Les enfants allaient à l’école a pieds quel que soit la distance et le temps, pas question d’avoir un autobus qui nous prend à la porte comme vous, c’était vraiment une autre époque.
Il y avait beaucoup de cultivateurs aussi qui eux habitaient dans les rangs et où les enfants commençaient très jeunes à aider à la grange, à l’écurie et à la terre. Dans les rangs, les maisons étaient toutes éloignées les unes des autres.
La région du Lac-Saint-Jean est renommée pour ses bleuets qui sont très bons, gros et sucrés.
Quand c’était la saison, vers la mi-juillet et août, des familles complètes partaient faire une « run » de bleuets au même titre qu’on disait une « run » de chantier.
Tous ceux qui pouvaient marcher étaient mis à contribution pour la cueillette de ce super petit fruit qui apportait un revenu supplémentaire aux familles.
Même si c’était dur, car tous demeuraient dans un camp de fortune ou des tentes, avec plein de moustiques, mais malgré tout, je crois qu’ils en gardent aujourd’hui une certaine nostalgie, car c’était comme des vacances pour plusieurs.
Non il n’y avait pas de parc comme aujourd’hui. Même s’il y en avait eu, je ne vois pas qui aurait eu le temps ou le loisir d’y aller.
Chez moi, la vie était bien différente, la radio jouait tout le temps et nous pouvions écouter religieusement les émissions en toute tranquillité.
J’avais ma chambre pour moi toute seule, mais chez les voisins, il n’était pas rare que trois ou quatre enfants partagent la même chambre à deux ou trois par lit. Pourtant, je les trouvais chanceux d’avoir toujours quelqu’un à qui parler et des compagnons de jeu.
Heureusement que j’avais des tantes accueillantes et des petits cousins et cousines qui m’acceptaient dans leurs jeux, car je n’avais pas la permission d’aller jouer chez les voisins.
**Je me relis et je réalise que je brosse un portrait assez sombre de la façon dont je voyais la vie qui se déroulait à cette époque, pourtant tout est relatif. Il faut vraiment se reporter au contexte du temps.
Les sociétés créent des besoins, mais quand on ne connait pas ces besoins, ils ne nous manquent pas. Le fait de ne pas avoir de télévision, de laveuse à vaisselle, de Nintendo, de balayeuse, d’ordinateur, et je pourrais en nommer une grande quantité, n’avait aucune importance. Les gens se contentaient de ce qu’ils avaient et je crois que quand on pouvait avoir un nouveau service, que ce soit l’électricité ou l’eau courante, ces services étaient comme un cadeau du ciel et très apprécié.
En revanche, l’entraide, la fraternité et la générosité étaient présentes dans le cœur de ces gens d’une autre époque. Les gens s’amusaient sainement et avaient beaucoup de plaisir à se visiter pour rire, chanter et danser un petit rigodon.

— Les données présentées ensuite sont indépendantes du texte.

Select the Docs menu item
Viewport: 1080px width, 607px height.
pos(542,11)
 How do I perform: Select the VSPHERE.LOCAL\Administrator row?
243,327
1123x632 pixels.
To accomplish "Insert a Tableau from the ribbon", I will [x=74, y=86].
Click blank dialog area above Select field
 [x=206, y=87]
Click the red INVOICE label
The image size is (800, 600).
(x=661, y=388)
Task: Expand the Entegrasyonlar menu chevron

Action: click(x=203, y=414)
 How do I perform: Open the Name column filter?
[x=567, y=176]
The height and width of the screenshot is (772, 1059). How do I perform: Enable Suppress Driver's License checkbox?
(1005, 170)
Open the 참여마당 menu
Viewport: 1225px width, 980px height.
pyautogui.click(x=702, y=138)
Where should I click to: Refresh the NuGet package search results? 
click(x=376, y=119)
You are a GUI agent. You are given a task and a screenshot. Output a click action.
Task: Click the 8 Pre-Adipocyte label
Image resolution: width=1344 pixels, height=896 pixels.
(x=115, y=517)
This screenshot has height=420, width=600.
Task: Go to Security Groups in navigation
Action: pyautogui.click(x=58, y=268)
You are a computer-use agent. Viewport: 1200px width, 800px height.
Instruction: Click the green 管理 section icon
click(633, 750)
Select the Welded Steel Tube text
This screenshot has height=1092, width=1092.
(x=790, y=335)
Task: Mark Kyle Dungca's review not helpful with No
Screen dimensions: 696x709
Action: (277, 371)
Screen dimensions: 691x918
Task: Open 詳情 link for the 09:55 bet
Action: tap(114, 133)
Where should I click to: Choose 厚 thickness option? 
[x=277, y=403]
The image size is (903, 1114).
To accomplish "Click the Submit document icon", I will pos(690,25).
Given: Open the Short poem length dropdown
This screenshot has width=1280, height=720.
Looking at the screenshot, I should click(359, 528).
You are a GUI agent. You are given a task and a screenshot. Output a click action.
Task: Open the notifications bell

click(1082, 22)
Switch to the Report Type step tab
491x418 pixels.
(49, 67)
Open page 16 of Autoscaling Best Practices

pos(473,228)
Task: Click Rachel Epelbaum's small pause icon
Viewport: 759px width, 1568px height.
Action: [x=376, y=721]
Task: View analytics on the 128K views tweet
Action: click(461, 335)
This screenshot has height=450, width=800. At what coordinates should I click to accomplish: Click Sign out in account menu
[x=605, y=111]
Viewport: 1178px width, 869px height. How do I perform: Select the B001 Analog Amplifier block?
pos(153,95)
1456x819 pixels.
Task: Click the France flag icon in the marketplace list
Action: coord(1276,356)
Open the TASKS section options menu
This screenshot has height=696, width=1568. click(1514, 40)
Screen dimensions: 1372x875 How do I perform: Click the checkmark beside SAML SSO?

Les enfants s’amusaient avec des jouets tout simples qu’ils se fabriquaient eux-mêmes, ou qui venaient de leurs parents ou leurs ainés. Les vêtements et les chaussures étaient passés d’un enfant à l’autre à quelques reprises.
Les plus vieux tentaient de transmettre leur savoir aux plus jeunes car souvent les parents n’avaient pas eu la possibilité de fréquenter l’école bien longtemps et n’auraient pas pu aider leurs enfants aux devoirs.
En général, les enfants n’avaient pas autant d’attentes qu’aujourd’hui, et ils se réjouissaient de la moindre petite attention. Plein de jouets ne remplace jamais l’affection et la compréhension des parents.
Je viens de recevoir cette photo de mon cousin Nelson
C’est mon père vers les années 36/38.
WAW
Mon père n’était pas très grand mais sur cet énorme étalon il semble encore plus petit.
Ce sont des chevaux comme cela qu’on se servait dans les chantiers et pour travailler dans les champs chez les cultivateurs. Ils ont été une main d’œuvre inestimable pour défricher le pays et aidé au transport.